Off-campus work requires separate authorization and is restricted during the first academic year. After that, two main pathways open up. Curricular Practical Training allows employment that is directly tied to your degree program and must be approved by your designated school official. Optional Practical Training provides up to 12 months (or 36 months for certain STEM fields) of work related to your major after completing your program.18U.S. Citizenship and Immigration Services. Foreign Academic Students Both require a properly endorsed Form I-20 before you start any work.
You’ll need a Social Security number before your employer can report wages. The Social Security Administration recommends waiting at least 48 hours after reporting to your school before applying, so DHS can verify your status.19Social Security Administration. International Students and Social Security Numbers You’ll need to bring your passport with a current admission stamp, your Form I-94 (if available), your Form I-20, and a letter from your designated school official confirming your enrollment and identifying your employer. The SSA won’t process applications for work starting more than 30 days in the future, so timing matters. While you wait for your card, an interim letter from the SSA office can serve as temporary proof for your employer.
One common worry is whether taking a full-time job that offers health coverage forces you off a parent’s plan. It doesn’t. Under federal law, you can stay on a parent’s employer-sponsored health plan until you turn 26, even if you have access to your own employer’s coverage and even if you turn it down.20HealthCare.gov. Health Insurance Coverage for Children and Young Adults Under 26 You’re not required to take your employer’s insurance just because it’s offered.

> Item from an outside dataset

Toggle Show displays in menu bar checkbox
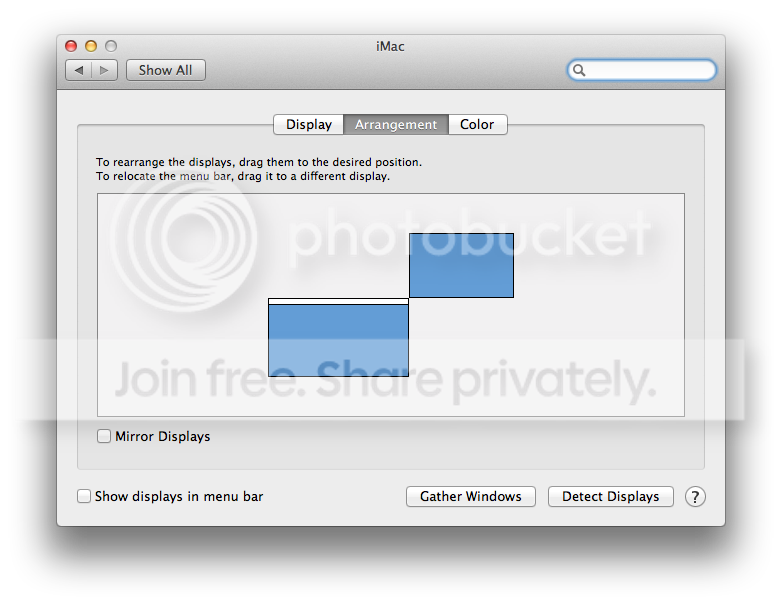 [84, 496]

That said, if your enrollment drops below full-time status because of work demands, check whether your university requires full-time status to access campus health services or student insurance plans. Losing access to a subsidized student health plan while assuming a parent’s plan will always be available can leave you in a gap if the parent changes jobs or the plan’s terms change.

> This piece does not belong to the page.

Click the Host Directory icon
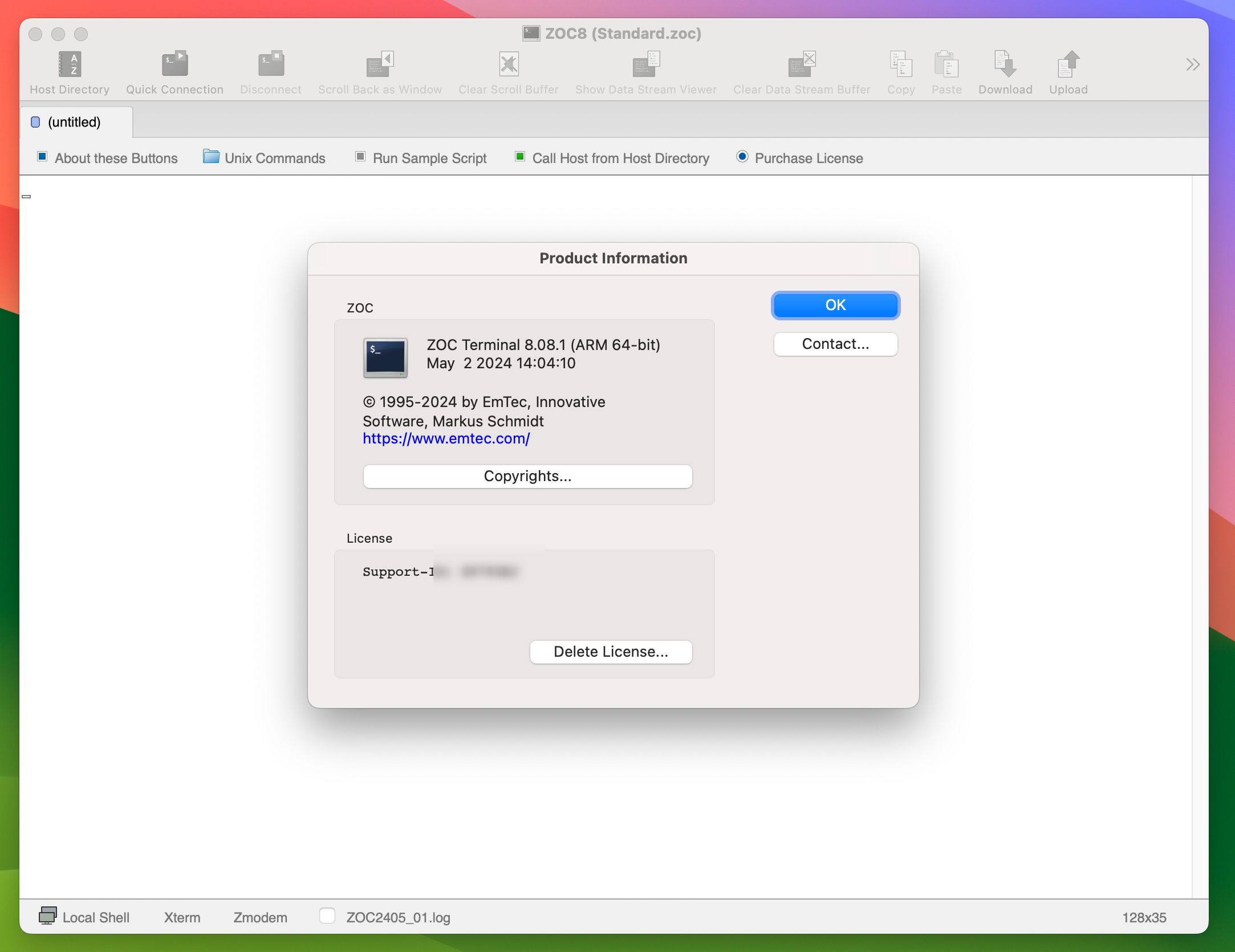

Everything above deals with what you’re legally allowed to do. The harder question is what happens to your degree when you do it. Research from the University of Tennessee found that students who work while enrolled are roughly 20 percent less likely to complete their degrees compared to similar peers who don’t work. Among those who do graduate, working students take more than half a semester longer to finish on average — largely because students working more than 15 hours per week take fewer credits each term to manage the load.
An extra semester isn’t just an inconvenience. It means another round of tuition and fees, another semester of delayed full-time career earnings, and potentially another semester of living expenses that erode whatever you saved by working. For a student earning $15 an hour at 40 hours per week, annual gross pay is about $31,200 before taxes. If that income eliminates a $7,395 Pell Grant, triggers losses in institutional aid, and adds a fifth year of tuition, the net financial benefit of working full time can shrink to almost nothing — or go negative. The students who come out ahead working full time tend to be the ones in employer-sponsored tuition programs where the job itself pays for school, not the ones cobbling together full-time retail shifts around a full course load.